#### Exercise:
Tally the lines of these entries that include "Active"; respond with only that tally.

Records shown below:

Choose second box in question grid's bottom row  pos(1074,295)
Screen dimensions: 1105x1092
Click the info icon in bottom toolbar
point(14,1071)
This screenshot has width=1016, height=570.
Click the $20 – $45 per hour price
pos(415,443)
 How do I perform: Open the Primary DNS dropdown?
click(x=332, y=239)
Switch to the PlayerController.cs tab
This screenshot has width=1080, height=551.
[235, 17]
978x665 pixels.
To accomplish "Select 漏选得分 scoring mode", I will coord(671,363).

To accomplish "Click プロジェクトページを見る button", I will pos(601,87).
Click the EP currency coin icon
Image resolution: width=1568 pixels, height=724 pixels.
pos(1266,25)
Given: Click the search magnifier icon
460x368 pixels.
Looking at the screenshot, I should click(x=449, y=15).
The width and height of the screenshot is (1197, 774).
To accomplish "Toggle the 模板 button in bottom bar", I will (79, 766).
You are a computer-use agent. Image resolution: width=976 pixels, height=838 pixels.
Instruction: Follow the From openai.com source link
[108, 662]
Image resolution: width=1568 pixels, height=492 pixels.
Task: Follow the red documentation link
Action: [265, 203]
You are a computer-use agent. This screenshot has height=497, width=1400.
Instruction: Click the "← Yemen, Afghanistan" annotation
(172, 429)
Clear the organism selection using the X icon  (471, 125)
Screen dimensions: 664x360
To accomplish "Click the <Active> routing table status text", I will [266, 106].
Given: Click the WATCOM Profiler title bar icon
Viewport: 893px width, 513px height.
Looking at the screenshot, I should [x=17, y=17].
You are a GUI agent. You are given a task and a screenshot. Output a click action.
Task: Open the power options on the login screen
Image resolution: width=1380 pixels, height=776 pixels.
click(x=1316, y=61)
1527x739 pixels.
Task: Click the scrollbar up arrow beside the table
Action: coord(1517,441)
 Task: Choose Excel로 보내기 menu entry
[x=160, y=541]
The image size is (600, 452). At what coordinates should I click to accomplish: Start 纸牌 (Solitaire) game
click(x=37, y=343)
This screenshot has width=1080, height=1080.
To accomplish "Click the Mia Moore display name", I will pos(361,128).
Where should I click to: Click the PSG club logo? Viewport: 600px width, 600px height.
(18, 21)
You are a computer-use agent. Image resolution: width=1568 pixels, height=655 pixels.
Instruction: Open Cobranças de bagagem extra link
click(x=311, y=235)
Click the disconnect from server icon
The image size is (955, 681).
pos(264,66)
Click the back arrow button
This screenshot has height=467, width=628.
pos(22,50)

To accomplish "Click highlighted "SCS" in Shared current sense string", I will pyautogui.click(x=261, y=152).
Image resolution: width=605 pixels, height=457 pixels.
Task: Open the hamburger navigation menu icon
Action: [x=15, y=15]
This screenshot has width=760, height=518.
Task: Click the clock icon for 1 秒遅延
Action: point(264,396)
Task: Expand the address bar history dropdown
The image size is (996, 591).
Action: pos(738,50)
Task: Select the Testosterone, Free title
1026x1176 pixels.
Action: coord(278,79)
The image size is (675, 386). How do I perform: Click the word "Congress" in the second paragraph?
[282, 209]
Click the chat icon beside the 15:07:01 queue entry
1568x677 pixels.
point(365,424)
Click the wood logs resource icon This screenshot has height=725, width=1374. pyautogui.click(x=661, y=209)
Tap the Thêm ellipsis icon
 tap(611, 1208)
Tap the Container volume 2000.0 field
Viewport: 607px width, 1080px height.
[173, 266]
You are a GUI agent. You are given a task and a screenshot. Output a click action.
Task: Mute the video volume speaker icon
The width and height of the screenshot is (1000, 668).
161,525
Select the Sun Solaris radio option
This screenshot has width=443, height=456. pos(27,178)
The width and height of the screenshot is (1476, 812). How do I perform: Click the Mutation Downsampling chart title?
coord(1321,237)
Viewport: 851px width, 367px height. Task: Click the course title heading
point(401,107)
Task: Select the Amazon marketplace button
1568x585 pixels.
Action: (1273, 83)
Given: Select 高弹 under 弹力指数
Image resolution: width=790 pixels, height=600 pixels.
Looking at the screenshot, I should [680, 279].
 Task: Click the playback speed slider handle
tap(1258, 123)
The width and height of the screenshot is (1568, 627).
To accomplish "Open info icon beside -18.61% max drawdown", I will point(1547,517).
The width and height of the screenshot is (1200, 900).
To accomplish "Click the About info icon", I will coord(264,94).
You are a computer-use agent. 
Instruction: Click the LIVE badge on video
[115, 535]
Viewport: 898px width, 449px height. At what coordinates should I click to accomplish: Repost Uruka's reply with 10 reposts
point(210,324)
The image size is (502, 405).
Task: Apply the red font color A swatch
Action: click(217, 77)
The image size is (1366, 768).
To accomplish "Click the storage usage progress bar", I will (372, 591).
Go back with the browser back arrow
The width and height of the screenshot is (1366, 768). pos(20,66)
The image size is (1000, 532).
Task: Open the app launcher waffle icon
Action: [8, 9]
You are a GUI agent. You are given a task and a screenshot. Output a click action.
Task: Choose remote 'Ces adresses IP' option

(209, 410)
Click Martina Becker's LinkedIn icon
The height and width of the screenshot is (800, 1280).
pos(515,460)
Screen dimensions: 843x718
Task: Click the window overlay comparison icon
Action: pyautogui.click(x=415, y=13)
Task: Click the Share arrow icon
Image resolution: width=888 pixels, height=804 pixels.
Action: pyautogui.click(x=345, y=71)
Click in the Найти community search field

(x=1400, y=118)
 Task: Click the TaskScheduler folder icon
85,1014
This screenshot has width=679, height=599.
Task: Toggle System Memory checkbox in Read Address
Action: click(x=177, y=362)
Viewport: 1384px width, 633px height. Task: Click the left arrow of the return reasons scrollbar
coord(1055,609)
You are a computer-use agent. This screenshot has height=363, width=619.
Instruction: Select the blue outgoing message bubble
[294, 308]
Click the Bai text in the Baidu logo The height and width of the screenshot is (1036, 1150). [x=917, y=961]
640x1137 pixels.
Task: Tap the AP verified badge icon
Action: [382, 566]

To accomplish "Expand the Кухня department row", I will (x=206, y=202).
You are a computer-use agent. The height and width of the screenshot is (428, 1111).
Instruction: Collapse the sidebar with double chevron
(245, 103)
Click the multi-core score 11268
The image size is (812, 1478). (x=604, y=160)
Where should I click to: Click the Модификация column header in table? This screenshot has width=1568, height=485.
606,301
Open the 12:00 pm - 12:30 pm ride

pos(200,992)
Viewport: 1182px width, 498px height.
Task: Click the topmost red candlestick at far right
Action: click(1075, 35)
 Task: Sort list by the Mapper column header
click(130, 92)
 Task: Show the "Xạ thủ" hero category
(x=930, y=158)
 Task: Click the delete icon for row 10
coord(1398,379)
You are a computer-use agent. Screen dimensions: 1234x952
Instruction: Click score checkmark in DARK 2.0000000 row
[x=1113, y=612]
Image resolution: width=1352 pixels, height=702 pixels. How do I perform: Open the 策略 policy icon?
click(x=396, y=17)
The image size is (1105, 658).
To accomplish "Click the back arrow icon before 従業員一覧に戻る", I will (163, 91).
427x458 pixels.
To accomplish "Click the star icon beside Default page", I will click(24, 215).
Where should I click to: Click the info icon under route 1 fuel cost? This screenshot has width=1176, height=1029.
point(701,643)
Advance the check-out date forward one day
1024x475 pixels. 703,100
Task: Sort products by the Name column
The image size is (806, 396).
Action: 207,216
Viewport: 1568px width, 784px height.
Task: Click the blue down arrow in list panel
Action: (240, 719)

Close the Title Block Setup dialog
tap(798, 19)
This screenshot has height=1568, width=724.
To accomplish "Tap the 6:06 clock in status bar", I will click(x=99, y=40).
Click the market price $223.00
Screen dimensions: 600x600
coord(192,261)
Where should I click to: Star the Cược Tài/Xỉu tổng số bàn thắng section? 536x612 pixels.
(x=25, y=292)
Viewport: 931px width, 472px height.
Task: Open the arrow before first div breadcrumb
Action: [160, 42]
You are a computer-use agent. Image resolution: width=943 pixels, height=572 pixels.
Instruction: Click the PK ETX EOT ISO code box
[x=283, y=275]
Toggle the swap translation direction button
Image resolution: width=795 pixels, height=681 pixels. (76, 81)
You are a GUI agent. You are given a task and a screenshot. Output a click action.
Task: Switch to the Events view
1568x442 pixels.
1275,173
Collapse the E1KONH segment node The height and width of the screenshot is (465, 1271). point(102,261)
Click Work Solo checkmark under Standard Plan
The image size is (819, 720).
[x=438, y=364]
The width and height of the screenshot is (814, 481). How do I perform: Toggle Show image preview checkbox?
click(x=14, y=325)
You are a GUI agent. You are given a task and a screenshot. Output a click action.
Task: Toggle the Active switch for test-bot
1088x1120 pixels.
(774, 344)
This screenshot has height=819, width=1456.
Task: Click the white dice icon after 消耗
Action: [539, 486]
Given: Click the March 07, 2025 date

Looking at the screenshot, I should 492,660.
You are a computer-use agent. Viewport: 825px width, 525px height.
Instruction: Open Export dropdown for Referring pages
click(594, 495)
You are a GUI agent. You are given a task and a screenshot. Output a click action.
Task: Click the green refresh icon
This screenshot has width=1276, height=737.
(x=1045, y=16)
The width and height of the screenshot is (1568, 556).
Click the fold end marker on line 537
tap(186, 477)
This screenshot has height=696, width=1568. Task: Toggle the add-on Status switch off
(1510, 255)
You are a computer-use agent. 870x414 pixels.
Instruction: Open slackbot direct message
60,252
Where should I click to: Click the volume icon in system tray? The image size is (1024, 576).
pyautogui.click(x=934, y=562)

End of Records shown.

#### Your solution:
2